---- PASSAGE GIVEN

PHOTO: The Australian dollar is trading very close to ten-year lows, well below 70 US cents. (Giulio Saggin, file photo: ABC News)

Market watchers are growing increasingly worried about the escalating trade war between the United States and China.

Key points:

  • The Australian dollar has been within 10 basis points of its decade low of 67.41 US cents, set in a flash crash on January 3 this year
  • A 20 per cent slump in iron ore prices has contributed to the Aussie dollar’s slide
  • Economists say the lower dollar should provide a boost to export earnings, especially in industries like tourism and education

US President Donald Trump vowed last week to impose 10 per cent tariffs on the remaining $US300 billion ($441 billion) of Chinese imports that are not currently subject to tariffs from the September 1.

China has since retaliated by devaluing the yuan to its lowest level in more than a decade.

Financial markets have not taken the news well, sending share markets across the globe sharply lower and pushing the price of an Australian 10-year bond — considered a safe haven asset — to a record high.

As a result, the yield (or percentage return) on the 10-year bond has fallen to a record low.

“I think it’s a sign of just how badly things have deteriorated,” senior Westpac currency strategist Sean Callow said.

What next in the US-China trade fight?

--------

OBJECTIVE A: In the Australian dollar article, how did China respond after the US vowed new tariffs?
OBJECTIVE B: Extend the Australian dollar article, picking up right after its final line.

---- PROVIDED INFORMATION

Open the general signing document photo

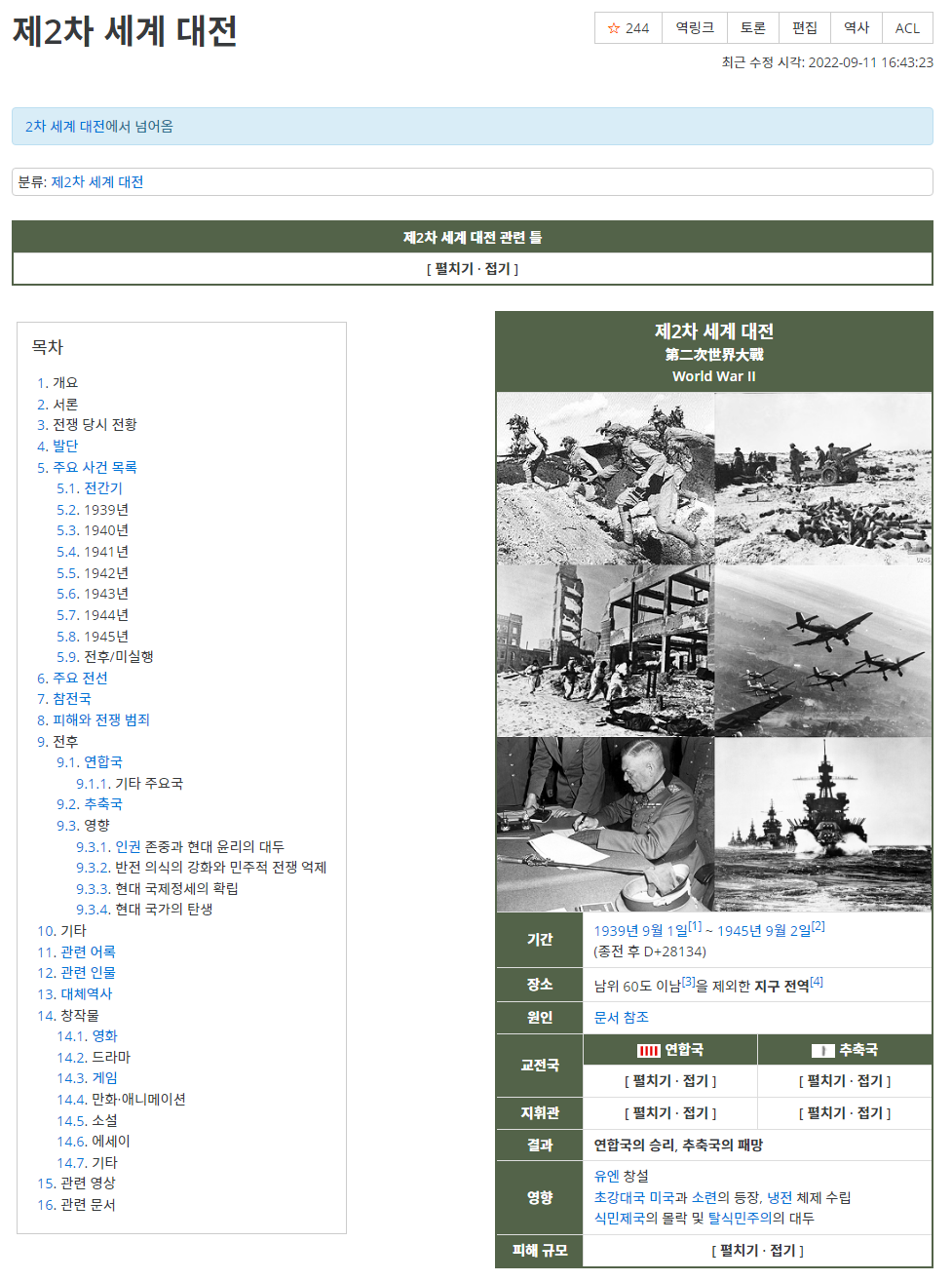click(x=605, y=824)
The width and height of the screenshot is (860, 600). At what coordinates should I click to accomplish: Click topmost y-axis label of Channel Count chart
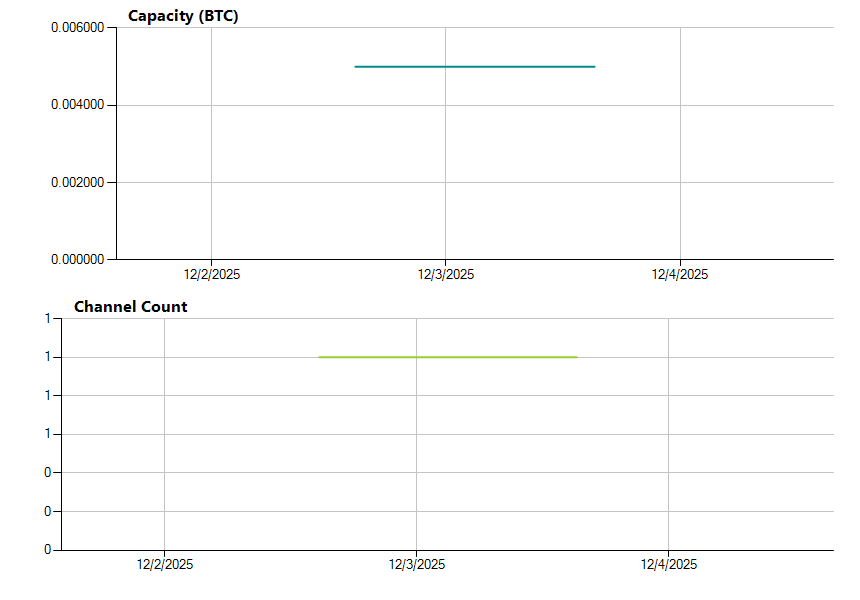tap(46, 319)
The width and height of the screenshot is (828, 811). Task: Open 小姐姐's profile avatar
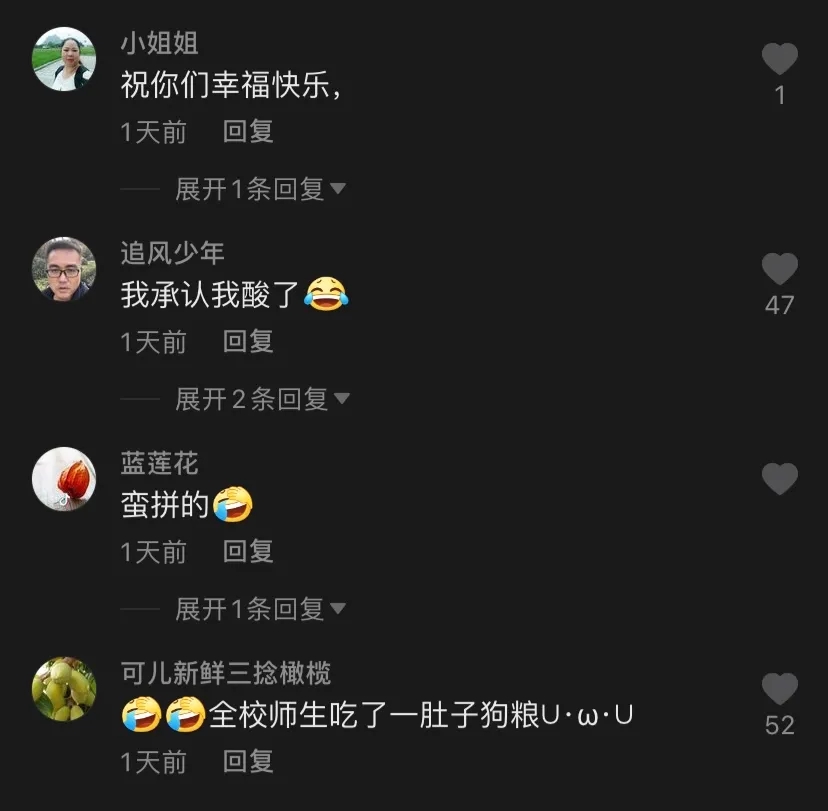point(64,59)
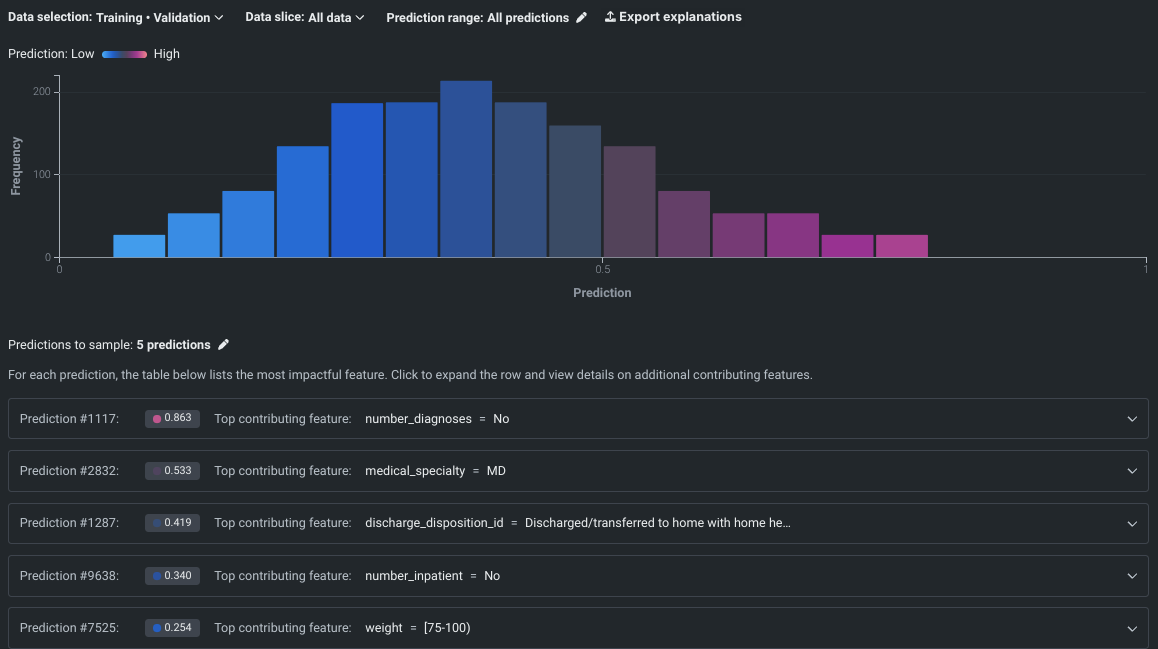Click the 0.863 prediction score badge

coord(172,419)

--------

EXERCISE OUTPUT A: China devalued the yuan to its lowest level in more than a decade.

EXERCISE OUTPUT B:
But he also said a lower Australian dollar would provide the economy with a bit of a financial cushion at a critical time.

“For those who are visiting, with their stronger currency, they may go for that fancier dinner, or a bridge climb, or stay at a posher hotel, or whatever it may be, so tourism is definitely one of the beneficiaries of the weaker dollar,” Mr Callow observed.

The latest trade figures from the Bureau of Statistics show the lower dollar is already bringing plenty more cash into the economy.

Australia’s trade surplus rose 30 per cent in the three months to June, meaning more money is coming into the economy than going out.

American tourist Mary Schrader is in Uluru with her family enjoying some of the best experiences Australia has to offer.

US tourist Mary Shrader at Uluru riding a camel.

PHOTO: Mary Schrader is visiting Australia from the US and says the lower Aussie dollar means she can spend more. (Supplied: Mary Shrader)

“Oh my gosh, it’s just so beautiful, and the people are lovely, and it’s just gorgeous,” she said.

“It’s cultural, it’s spiritual, there’s nature, there’s so much to do, and there are many active adventures.

“It’s kind of a little bit of everything we love.”

Ms Schrader has already climbed the Sydney Harbour Bridge.

She told PM she would spend even more in Australia if the US dollar continued to rise against the Australian dollar.

“Now that you mention it, you know, we were looking at some artwork that we may able to spend on now,” she said.

There could be even more money heading to Australia, according to anecdotes from the tourism sector.

Head of sales and marketing at Sydney’s Bridge Climb, Jordana Kirby, told the ABC they were already seeing more bookings from the United States as a result of the lower Australian dollar.

“Our forward bookings are looking very strong, especially for the leisure market and US travellers,” she said.

PM asked Ms Kirby if the increase in bookings could be traced back to the falling Australian dollar against the greenback.

“I suspect it would, especially if our forward bookings are anything to go by,” she said.